Question

Find the quotient $$z_{1} / z_{2}$$ in standard form. Then write $$z_{1}$$ and $$z_{2}$$ in trigonometric form and find their quotient again. Finally, convert the answer that is in trigonometric form to standard form to show that the two quotients are equal.\n$$z_{1}=2 + 2i$$, $$z_{2}=1 + i$$

Answer

## Question1:

**step1 Calculate the quotient of $$z_1/z_2$$ in standard form**

To divide complex numbers in standard form, we multiply both the numerator and the denominator by the conjugate of the denominator. The conjugate of $$z_2 = 1 + i$$ is $$1 - i$$.

$$ \frac{z_1}{z_2} = \frac{2 + 2i}{1 + i} = \frac{2 + 2i}{1 + i} \times \frac{1 - i}{1 - i} $$

**step2 Expand the numerator**

Multiply the terms in the numerator:

$$ (2 + 2i)(1 - i) = 2(1) + 2(-i) + 2i(1) + 2i(-i) $$
$$ = 2 - 2i + 2i - 2i^2 $$

Since $$i^2 = -1$$, substitute this value:

$$ = 2 - 2(-1) $$
$$ = 2 + 2 = 4 $$

**step3 Expand the denominator**

Multiply the terms in the denominator. This is a product of a complex number and its conjugate, which simplifies to the sum of the squares of the real and imaginary parts.

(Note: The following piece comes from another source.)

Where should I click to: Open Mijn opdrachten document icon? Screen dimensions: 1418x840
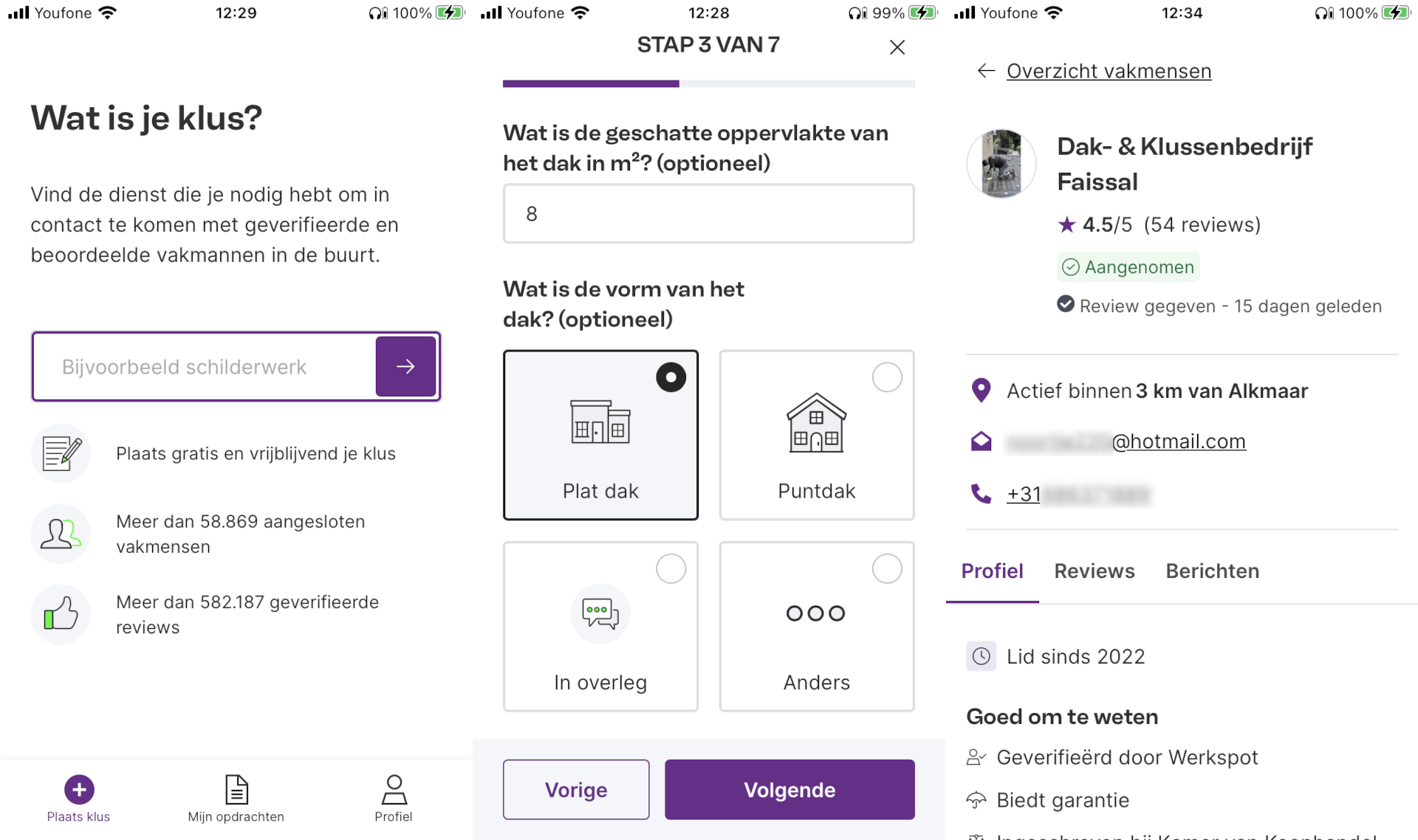(236, 789)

$$ (1 + i)(1 - i) = 1^2 - i^2 $$

Since $$i^2 = -1$$, substitute this value:

$$ = 1 - (-1) $$
$$ = 1 + 1 = 2 $$

**step4 Combine numerator and denominator to get the quotient in standard form**

Divide the expanded numerator by the expanded denominator to find the quotient in standard form.

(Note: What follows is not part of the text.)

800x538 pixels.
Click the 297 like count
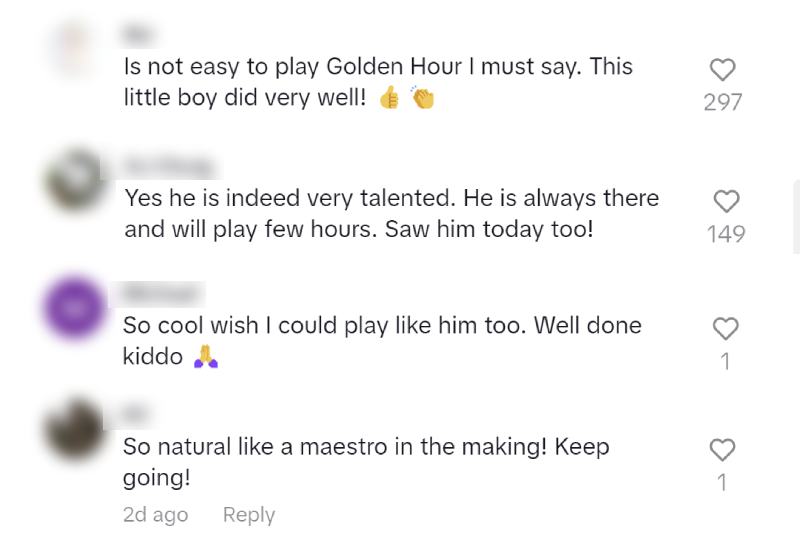pyautogui.click(x=722, y=102)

$$ \frac{z_1}{z_2} = \frac{4}{2} = 2 $$

Thus, the quotient $$z_1/z_2$$ in standard form is $$2$$, or $$2 + 0i$$.

## Question2:

**step1 Convert $$z_1$$ to trigonometric form**

To convert $$z_1 = 2 + 2i$$ to trigonometric form $$r(\cos \theta + i \sin \theta)$$, first find its modulus $$r_1$$ and argument $$\theta_1$$.

The modulus $$r_1$$ is calculated as the square root of the sum of the squares of the real and imaginary parts:

$$ r_1 = |z_1| = \sqrt{2^2 + 2^2} = \sqrt{4 + 4} = \sqrt{8} = 2\sqrt{2} $$

The argument $$\theta_1$$ is found using the tangent function. Since both real and imaginary parts are positive, $$\theta_1$$ is in the first quadrant.

$$ \tan \theta_1 = \frac{2}{2} = 1 $$
$$ \theta_1 = \arctan(1) = \frac{\pi}{4} $$

So, $$z_1$$ in trigonometric form is:

$$ z_1 = 2\sqrt{2} \left(\cos\left(\frac{\pi}{4}\right) + i \sin\left(\frac{\pi}{4}\right)\right) $$

**step2 Convert $$z_2$$ to trigonometric form**

Similarly, convert $$z_2 = 1 + i$$ to trigonometric form by finding its modulus $$r_2$$ and argument $$\theta_2$$.

The modulus $$r_2$$ is:

$$ r_2 = |z_2| = \sqrt{1^2 + 1^2} = \sqrt{1 + 1} = \sqrt{2} $$

The argument $$\theta_2$$ is:

$$ \tan \theta_2 = \frac{1}{1} = 1 $$
$$ \theta_2 = \arctan(1) = \frac{\pi}{4} $$

So, $$z_2$$ in trigonometric form is:

$$ z_2 = \sqrt{2} \left(\cos\left(\frac{\pi}{4}\right) + i \sin\left(\frac{\pi}{4}\right)\right) $$

**step3 Calculate the quotient $$z_1/z_2$$ in trigonometric form**

To divide two complex numbers in trigonometric form, we divide their moduli and subtract their arguments. The formula is:

$$ \frac{z_1}{z_2} = \frac{r_1}{r_2} (\cos(\theta_1 - \theta_2) + i \sin(\theta_1 - \theta_2)) $$

Substitute the values found for $$r_1, r_2, \theta_1, \theta_2$$:

$$ \frac{z_1}{z_2} = \frac{2\sqrt{2}}{\sqrt{2}} \left(\cos\left(\frac{\pi}{4} - \frac{\pi}{4}\right) + i \sin\left(\frac{\pi}{4} - \frac{\pi}{4}\right)\right) $$
$$ = 2 \left(\cos(0) + i \sin(0)\right) $$

This is the quotient in trigonometric form.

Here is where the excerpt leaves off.